▼

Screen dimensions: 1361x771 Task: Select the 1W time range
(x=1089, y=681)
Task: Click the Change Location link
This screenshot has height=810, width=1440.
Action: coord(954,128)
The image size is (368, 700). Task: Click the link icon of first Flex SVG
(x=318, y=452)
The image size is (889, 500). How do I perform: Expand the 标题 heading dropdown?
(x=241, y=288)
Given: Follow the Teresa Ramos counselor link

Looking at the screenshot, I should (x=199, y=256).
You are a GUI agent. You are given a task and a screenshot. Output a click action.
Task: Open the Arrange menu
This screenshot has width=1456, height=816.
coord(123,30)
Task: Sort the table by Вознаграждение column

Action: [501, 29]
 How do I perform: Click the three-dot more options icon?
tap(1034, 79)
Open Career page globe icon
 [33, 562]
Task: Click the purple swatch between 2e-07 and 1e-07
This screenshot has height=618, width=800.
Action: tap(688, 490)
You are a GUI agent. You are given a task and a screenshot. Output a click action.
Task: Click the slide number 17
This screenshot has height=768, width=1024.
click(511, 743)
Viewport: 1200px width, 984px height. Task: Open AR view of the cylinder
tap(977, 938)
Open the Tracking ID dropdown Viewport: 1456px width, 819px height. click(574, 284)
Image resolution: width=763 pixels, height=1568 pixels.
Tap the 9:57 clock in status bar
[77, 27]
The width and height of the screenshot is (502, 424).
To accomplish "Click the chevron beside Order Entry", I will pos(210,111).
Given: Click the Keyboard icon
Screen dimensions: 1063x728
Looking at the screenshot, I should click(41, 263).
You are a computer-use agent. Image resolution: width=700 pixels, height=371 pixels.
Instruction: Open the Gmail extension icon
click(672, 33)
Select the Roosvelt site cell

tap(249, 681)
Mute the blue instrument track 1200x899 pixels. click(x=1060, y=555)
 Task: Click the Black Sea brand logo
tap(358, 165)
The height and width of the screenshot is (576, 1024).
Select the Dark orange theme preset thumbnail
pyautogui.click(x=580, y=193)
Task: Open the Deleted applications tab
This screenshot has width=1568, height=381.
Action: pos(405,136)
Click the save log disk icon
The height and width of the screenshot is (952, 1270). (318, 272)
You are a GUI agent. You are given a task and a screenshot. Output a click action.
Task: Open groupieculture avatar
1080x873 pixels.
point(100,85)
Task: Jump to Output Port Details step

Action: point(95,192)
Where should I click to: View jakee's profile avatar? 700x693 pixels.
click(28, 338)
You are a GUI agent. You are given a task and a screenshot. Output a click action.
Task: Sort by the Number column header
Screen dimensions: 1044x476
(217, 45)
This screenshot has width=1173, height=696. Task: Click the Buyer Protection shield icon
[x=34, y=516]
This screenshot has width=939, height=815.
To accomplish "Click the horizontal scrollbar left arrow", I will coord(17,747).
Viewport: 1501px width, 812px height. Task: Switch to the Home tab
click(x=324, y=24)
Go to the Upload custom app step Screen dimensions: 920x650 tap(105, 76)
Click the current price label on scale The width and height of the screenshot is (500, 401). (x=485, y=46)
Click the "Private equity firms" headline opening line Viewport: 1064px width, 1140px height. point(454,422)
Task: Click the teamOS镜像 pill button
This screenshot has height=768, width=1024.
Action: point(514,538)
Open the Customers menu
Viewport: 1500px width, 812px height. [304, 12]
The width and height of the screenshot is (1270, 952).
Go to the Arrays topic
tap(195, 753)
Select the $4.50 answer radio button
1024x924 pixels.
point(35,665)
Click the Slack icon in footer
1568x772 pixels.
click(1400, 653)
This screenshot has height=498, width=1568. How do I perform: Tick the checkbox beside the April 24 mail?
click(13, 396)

▲

**EXERCISE DETAILS:** Provide only the number of lines in the listing above that contain "accomplish".

**SOLUTION:** 2